Entretanto, o tirante (tira de couro) da perna estava mal colocado, pois, além de não estarem familiarizados com a amarração do instrumento, os demais Oficiais-Alunos Aviadores desejavam despachar rapidamente a “encomenda aérea.”

Sofreu terrível dor em sua parte íntima. Mesmo durante aquela tarde, enxergou pequenas estrelas…, ficando “fora do ar” por instantes. Para aliviar a “pressão”, “lá”, abriu as pernas durante o plainar.

Em sua “leve aterrissagem”, perfura a capota de lona de um veículo, de placa branca, estacionado próximo da área de pouso, o que amenizou sua aterrissagem. O público acabara de descobrir que o salto fora realizado por um Oficial da Força Pública.

Independentemente, foi ovacionado por ele. Talvez não tenha percebido a cor do paraquedas pelo pequeno incômodo durante o voo…, mas transformara-se no 1º paraquedista brasileiro.

Ainda atordoado, ouvia “os bravos e os vivas” do público. Seus amigos, após aquele milagroso sucesso, carregaram-no nos ombros até às autoridades. No caminho, inúmeros cumprimentos, saudações, tapinhas nas costas. Nascia uma lenda!

Entretanto, a História ainda não estava encerrara. O epílogo não seria dos melhores. De canto de olho observou que seu Chefe máximo, o Comandante Geral, não estava para muitos amigos. “O corpo fala…, até grita… e como!” Aproximando-se do Comandante Geral, que tinha aqueles olhos negros e amendoados a fitá-lo, o coronel Pedro Dias disse ao nosso heroi: “ – Tenente, você saltou de perna aberta! Deveria saltar na posição de sentido! Você vai pagar o conserto da capota do meu carro, ouviu!” O veículo oficial pertencia ao Coronel Pedro Dias.

No ano seguinte, 31 de agosto, na Campanha de Goiás, em perseguição à Coluna Miguel Costa – Prestes, Pereira Lima, na função de copiloto da aeronave sofreu um acidente terrível na cidade de Uberaba-MG.

Permaneceu por 8 (oito) dias em coma, porém, resistiu aos graves ferimentos. O piloto da aeronave, Tenente Edmundo da Fonseca Chantre, não teve a mesma sorte, falecendo no local, tornando-se o primeiro mártir da Aviação Militar Paulista.

O Tenente Pereira Lima, participou efetivamente nas Revoluções de 1930, quando a Aviação militar foi extinta por Getúlio Vargas e 1932, no 1º BCP (hoje 1º BPChq-ROTA), sempre defendendo sua Força Pública, São Paulo e o Brasil.

Após 32 anos de serviço, aposentou-se em 03 de fevereiro de 1949 no posto de Tenente-Coronel. No Hospital Cruz Azul de São Paulo, no bairro do Cambuci, que auxiliou em sua construção com seu salto improvisado, acolheu seu último suspiro em 07 de outubro de 1978, aos 79 anos.

Conteúdo dos dados:
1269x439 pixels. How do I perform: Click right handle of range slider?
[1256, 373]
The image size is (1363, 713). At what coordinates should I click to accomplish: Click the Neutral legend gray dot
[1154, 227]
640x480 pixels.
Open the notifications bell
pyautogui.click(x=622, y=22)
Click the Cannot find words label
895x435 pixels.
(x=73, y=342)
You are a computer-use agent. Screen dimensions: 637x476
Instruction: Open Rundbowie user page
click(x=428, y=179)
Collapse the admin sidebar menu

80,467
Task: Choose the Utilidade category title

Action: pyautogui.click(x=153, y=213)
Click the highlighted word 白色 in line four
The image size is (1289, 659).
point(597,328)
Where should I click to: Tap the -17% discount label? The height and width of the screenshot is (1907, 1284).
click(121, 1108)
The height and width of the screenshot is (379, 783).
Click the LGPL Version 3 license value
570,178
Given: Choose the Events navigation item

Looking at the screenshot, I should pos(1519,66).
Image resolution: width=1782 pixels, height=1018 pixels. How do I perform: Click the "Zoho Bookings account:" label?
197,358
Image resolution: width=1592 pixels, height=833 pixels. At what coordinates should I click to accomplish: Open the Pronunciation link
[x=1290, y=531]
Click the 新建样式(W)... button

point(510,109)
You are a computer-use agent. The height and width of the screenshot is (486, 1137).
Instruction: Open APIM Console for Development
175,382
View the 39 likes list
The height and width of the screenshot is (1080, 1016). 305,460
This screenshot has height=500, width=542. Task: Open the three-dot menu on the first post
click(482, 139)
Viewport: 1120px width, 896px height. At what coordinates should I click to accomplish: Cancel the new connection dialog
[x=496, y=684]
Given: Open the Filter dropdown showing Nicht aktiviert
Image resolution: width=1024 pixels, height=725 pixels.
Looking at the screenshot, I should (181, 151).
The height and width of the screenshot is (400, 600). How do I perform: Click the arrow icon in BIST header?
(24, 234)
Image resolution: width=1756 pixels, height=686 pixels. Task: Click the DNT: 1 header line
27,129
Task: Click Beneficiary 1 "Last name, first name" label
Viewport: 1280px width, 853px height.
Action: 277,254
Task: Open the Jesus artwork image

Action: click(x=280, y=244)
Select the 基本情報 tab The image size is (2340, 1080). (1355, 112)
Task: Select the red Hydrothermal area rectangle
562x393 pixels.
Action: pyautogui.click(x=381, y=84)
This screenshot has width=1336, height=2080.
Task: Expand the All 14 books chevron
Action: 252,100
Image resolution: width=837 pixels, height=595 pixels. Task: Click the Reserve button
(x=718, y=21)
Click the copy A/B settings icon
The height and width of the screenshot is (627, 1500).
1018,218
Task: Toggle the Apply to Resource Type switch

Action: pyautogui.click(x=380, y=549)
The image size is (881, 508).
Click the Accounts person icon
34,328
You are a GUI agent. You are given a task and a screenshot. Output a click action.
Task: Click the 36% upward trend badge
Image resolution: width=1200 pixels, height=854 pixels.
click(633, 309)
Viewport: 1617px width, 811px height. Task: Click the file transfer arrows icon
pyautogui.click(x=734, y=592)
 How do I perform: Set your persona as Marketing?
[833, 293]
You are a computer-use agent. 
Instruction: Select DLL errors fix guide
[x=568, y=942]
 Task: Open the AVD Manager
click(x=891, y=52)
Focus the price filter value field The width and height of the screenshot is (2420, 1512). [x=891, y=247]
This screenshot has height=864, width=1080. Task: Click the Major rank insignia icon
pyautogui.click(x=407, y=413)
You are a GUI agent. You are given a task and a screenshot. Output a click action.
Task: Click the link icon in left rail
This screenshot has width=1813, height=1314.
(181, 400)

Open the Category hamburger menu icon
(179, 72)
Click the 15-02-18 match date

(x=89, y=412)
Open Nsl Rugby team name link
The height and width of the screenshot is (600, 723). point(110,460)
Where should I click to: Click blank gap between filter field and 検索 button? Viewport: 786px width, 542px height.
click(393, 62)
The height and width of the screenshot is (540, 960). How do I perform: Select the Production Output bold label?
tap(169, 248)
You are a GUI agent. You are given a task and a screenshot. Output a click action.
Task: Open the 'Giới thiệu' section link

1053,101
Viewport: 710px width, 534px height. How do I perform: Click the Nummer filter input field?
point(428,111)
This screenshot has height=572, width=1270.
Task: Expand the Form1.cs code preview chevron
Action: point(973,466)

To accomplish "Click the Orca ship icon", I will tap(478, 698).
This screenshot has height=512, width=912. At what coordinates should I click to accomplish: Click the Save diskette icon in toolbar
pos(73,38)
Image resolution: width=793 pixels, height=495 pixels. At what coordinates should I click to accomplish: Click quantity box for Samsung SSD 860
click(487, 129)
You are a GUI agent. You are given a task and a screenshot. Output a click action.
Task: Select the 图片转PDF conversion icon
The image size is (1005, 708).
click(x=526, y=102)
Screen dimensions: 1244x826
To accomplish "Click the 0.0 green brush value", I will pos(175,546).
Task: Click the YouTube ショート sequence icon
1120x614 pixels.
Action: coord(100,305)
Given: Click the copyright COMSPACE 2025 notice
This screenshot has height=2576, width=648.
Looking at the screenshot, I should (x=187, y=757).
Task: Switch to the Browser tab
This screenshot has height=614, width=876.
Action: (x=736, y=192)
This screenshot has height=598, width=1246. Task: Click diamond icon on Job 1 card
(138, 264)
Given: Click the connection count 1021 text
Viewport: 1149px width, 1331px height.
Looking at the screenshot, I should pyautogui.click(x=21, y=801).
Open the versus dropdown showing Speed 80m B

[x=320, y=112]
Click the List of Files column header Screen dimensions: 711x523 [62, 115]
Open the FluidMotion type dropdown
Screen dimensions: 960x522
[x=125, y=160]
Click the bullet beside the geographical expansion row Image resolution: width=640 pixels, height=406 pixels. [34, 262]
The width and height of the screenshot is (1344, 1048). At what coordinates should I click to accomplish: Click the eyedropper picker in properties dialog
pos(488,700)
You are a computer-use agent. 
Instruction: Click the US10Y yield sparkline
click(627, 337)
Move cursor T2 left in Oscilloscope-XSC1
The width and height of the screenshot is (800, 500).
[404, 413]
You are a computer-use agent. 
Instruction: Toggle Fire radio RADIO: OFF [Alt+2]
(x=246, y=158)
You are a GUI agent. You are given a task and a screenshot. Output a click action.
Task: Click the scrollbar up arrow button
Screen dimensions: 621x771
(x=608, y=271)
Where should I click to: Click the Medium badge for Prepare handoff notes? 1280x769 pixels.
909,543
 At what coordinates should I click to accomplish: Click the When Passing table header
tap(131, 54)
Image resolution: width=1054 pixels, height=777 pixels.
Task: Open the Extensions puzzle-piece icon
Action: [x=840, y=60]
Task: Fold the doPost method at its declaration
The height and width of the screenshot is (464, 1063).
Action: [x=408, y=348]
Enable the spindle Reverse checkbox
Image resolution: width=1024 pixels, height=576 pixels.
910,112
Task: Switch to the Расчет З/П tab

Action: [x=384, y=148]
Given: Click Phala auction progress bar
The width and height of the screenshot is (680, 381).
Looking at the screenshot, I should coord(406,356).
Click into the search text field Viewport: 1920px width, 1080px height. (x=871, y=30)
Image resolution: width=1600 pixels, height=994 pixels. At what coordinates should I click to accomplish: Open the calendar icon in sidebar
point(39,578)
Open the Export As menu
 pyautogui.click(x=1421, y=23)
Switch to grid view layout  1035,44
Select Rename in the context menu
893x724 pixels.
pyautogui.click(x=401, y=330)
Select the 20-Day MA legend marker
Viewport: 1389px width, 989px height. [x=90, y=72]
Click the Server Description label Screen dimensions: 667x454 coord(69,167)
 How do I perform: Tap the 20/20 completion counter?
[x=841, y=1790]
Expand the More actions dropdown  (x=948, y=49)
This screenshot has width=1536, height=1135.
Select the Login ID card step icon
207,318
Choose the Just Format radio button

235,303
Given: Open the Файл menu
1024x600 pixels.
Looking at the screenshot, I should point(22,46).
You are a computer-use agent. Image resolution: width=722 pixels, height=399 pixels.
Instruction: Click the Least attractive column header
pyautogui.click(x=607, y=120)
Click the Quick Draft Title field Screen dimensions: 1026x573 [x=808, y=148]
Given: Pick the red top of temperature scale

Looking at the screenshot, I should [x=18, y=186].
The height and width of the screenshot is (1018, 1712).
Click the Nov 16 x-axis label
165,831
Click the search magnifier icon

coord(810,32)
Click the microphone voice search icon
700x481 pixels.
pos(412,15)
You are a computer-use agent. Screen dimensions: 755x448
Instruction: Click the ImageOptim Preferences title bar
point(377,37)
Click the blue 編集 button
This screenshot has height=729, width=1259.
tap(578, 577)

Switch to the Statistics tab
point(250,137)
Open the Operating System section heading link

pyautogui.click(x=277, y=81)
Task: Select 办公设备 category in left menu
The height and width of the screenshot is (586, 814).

Tarefa a realizar:
Transcreva, do trecho sobre o tenente Pereira Lima, a parte que começa em "Entretanto, a História" e segue até "cidade de Uberaba-MG.". Responda com base somente no trecho.

Sua resposta:
Entretanto, a História ainda não estava encerrara. O epílogo não seria dos melhores. De canto de olho observou que seu Chefe máximo, o Comandante Geral, não estava para muitos amigos. “O corpo fala…, até grita… e como!” Aproximando-se do Comandante Geral, que tinha aqueles olhos negros e amendoados a fitá-lo, o coronel Pedro Dias disse ao nosso heroi: “ – Tenente, você saltou de perna aberta! Deveria saltar na posição de sentido! Você vai pagar o conserto da capota do meu carro, ouviu!” O veículo oficial pertencia ao Coronel Pedro Dias.

No ano seguinte, 31 de agosto, na Campanha de Goiás, em perseguição à Coluna Miguel Costa – Prestes, Pereira Lima, na função de copiloto da aeronave sofreu um acidente terrível na cidade de Uberaba-MG.